John Milton Oakes (c. 1442 – 1485 or 1486) was a tavern owner and cider businessman in Bromyard, Herefordshire.

==Early life==
Oakes' date of birth is not known, but according to church records at St Peter's, Bromyard, he was baptised on 17 March 1442. His father, also called John, was slain the previous 19 September as the French recaptured Île-de-France in the Hundred Years' War. In his absence, the family leased its farmland to the church until the younger John, an only child, came of age.

==Business career==
On his 13th birthday, Oakes became of age and became the sole owner of his family's land. He negotiated for roughly an eighth of it to remain church property, for a fee of £30 8 s 9 ½ d. His father had been a cattle farmer, but a period of frequent livestock thefts led Oakes to switch to cider. Even with his gains from the sale to the church, he fell into debt during the long wait until the beginning of cultivation in August and the release of the first batch in June.

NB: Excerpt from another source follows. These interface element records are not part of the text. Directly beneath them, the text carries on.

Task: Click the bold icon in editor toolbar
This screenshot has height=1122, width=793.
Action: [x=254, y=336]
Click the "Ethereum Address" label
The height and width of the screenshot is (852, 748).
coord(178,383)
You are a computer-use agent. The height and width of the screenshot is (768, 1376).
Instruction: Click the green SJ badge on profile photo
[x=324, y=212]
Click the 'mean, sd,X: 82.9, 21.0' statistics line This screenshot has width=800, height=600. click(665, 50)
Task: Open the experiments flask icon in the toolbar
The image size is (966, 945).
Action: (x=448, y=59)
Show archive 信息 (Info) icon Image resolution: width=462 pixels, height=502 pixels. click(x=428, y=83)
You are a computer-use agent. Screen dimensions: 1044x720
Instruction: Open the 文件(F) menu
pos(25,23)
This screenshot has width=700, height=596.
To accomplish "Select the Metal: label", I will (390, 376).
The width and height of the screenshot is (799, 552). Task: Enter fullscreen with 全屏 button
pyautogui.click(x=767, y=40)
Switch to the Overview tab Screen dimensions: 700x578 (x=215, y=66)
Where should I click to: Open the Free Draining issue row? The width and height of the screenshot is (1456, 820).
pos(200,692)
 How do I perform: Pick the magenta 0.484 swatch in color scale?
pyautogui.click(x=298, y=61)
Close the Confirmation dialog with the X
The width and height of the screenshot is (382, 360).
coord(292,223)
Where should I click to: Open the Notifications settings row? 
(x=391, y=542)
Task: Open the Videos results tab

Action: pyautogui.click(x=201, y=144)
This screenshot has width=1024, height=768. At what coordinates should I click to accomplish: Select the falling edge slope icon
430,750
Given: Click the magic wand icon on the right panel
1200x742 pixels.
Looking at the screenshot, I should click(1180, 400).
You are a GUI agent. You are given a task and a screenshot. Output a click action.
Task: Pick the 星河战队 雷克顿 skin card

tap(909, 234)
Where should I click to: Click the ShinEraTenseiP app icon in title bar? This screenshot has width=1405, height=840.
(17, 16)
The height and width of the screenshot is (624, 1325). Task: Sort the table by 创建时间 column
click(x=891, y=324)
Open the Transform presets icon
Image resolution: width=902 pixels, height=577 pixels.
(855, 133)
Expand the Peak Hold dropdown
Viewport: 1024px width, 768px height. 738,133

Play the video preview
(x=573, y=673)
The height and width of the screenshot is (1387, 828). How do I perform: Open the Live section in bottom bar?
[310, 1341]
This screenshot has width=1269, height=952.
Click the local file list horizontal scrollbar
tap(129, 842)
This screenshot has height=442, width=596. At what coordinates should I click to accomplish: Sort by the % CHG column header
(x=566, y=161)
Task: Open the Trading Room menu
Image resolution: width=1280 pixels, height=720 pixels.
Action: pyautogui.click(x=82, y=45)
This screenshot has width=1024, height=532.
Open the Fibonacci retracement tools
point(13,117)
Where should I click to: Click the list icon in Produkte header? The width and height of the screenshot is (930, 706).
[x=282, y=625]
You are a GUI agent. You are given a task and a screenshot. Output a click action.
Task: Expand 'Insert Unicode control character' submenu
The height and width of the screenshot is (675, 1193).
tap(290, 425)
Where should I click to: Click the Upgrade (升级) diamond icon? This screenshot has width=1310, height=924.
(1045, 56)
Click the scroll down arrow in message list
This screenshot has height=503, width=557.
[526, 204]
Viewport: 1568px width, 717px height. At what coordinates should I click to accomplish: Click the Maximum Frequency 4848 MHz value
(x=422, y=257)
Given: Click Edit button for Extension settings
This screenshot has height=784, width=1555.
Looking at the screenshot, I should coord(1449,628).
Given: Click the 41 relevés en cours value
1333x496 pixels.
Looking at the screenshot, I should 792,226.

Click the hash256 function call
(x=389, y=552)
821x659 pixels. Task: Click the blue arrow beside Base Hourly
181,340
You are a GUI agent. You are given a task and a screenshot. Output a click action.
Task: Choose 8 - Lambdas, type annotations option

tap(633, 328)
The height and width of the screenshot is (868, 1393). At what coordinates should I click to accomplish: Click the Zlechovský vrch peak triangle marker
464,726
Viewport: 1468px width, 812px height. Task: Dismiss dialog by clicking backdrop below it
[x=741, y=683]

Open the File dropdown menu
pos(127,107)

Fortunately for Oakes, because of his position as the only cider grower in Bromyard, he enjoyed a profitable first summer and wiped out his debt. In 1460 he built a first tavern where his cider would be sold. It remained in family ownership until its destruction in the English Civil War.

==Family and later life==
In 1467, he married 19-year-old Elizabeth Francis, with whom he had five children. She died giving birth to the last one in 1479. A 1486 church document written to describe the changes in the town since the beginning of the rule of Henry VII mentions that Oakes died in that period, though it is unknown how he died or where he was buried. Richard, his only son to survive him, inherited his business.